• _YOUR OBJECTIVE_: Copy out every line in the entries below that includes "date".

Stored data
• • • • •

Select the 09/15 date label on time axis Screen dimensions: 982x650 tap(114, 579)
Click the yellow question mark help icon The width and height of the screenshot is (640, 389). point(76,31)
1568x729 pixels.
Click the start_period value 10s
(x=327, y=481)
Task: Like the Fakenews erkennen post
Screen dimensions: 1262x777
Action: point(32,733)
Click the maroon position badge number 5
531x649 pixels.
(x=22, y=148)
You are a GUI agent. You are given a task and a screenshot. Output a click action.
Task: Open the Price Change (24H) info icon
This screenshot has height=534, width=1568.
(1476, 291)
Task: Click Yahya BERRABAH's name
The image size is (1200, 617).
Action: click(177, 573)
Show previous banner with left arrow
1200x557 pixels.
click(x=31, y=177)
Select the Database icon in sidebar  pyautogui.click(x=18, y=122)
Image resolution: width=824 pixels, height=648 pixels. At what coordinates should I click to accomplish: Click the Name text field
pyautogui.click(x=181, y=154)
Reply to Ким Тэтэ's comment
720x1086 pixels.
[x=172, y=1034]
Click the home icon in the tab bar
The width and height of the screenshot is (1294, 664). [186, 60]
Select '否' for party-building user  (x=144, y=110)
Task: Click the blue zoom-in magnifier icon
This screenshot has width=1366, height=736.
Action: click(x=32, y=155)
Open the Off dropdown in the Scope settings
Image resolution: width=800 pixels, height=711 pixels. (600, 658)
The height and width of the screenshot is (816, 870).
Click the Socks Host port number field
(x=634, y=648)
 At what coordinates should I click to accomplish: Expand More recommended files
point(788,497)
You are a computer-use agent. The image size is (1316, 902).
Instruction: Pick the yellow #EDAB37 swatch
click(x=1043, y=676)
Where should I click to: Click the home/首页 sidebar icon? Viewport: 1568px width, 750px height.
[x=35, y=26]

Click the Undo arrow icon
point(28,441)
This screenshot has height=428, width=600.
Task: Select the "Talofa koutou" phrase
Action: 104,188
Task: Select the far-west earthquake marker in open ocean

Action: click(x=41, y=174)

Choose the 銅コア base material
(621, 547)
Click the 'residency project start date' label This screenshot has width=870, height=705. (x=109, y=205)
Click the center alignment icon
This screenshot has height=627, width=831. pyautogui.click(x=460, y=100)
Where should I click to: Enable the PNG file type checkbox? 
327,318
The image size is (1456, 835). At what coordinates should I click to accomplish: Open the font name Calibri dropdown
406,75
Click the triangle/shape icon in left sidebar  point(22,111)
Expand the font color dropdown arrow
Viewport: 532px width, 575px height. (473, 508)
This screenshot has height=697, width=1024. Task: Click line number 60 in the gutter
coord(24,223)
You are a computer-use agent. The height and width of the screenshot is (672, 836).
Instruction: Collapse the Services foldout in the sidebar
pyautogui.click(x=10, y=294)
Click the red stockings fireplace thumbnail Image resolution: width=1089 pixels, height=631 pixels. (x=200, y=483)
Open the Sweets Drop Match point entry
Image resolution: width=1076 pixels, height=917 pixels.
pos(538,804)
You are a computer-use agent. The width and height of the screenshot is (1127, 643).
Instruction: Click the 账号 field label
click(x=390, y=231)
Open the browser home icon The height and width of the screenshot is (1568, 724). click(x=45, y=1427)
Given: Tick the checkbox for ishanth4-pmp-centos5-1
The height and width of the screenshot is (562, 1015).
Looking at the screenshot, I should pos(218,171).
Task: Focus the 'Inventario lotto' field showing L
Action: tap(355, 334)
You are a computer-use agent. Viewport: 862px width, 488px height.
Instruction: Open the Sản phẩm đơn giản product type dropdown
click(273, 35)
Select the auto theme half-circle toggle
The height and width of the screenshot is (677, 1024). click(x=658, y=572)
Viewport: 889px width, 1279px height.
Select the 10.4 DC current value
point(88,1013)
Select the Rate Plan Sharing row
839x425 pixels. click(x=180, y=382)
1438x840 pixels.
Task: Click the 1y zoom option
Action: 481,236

• • • • •

• _ANSWER TO THE PROBLEM_:
Select the 09/15 date label on time axis Screen dimensions: 982x650 tap(114, 579)
Click the 'residency project start date' label This screenshot has width=870, height=705. (x=109, y=205)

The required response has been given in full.